▸ **Work required**
Reproduce the lines of the records from the line containing "Task: Click the No recent activity text" through the end of the records, exactly as they appear.

---------- Supplied information ----------

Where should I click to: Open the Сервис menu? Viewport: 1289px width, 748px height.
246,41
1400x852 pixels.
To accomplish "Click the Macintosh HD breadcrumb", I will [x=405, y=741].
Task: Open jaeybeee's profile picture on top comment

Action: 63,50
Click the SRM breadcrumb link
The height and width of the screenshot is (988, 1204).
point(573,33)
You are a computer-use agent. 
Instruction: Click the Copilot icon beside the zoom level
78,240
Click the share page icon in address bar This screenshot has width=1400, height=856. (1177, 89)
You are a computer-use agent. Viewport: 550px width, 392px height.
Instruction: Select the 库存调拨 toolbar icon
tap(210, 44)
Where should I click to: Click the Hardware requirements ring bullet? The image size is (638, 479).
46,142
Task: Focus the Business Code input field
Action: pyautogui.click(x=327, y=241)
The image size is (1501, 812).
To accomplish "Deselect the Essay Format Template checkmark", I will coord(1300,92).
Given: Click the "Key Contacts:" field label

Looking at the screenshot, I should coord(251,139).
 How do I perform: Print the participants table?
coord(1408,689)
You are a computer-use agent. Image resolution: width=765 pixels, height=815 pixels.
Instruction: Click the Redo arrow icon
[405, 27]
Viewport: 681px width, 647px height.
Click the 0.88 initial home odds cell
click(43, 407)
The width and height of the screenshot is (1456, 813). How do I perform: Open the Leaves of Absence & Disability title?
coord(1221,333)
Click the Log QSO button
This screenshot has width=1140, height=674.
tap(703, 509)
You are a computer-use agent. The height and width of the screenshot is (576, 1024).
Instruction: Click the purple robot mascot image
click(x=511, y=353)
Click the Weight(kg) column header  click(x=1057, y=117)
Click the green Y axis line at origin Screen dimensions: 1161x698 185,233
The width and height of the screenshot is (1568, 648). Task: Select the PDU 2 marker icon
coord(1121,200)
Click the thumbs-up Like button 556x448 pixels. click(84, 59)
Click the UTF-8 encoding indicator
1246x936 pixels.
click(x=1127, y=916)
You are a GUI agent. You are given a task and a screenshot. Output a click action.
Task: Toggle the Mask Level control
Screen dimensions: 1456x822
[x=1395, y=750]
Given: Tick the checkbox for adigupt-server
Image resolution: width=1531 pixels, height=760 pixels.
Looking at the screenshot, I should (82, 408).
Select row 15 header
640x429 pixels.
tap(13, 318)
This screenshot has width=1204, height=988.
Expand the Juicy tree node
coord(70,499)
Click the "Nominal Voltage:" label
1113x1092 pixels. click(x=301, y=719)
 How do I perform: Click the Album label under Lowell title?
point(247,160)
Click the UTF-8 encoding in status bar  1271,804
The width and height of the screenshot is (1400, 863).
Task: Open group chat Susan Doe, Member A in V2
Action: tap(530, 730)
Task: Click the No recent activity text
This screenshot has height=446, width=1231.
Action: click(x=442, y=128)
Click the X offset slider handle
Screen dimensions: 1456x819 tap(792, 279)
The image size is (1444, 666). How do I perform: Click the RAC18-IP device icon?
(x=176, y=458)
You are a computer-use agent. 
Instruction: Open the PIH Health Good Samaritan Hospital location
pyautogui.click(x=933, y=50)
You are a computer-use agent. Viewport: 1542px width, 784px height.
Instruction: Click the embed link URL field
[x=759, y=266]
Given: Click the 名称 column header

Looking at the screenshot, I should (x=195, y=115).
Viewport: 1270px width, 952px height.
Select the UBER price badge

----------

▸ **Task output**
Task: Click the No recent activity text
This screenshot has height=446, width=1231.
Action: click(x=442, y=128)
Click the X offset slider handle
Screen dimensions: 1456x819 tap(792, 279)
The image size is (1444, 666). How do I perform: Click the RAC18-IP device icon?
(x=176, y=458)
You are a computer-use agent. 
Instruction: Open the PIH Health Good Samaritan Hospital location
pyautogui.click(x=933, y=50)
You are a computer-use agent. Viewport: 1542px width, 784px height.
Instruction: Click the embed link URL field
[x=759, y=266]
Given: Click the 名称 column header

Looking at the screenshot, I should (x=195, y=115).
Viewport: 1270px width, 952px height.
Select the UBER price badge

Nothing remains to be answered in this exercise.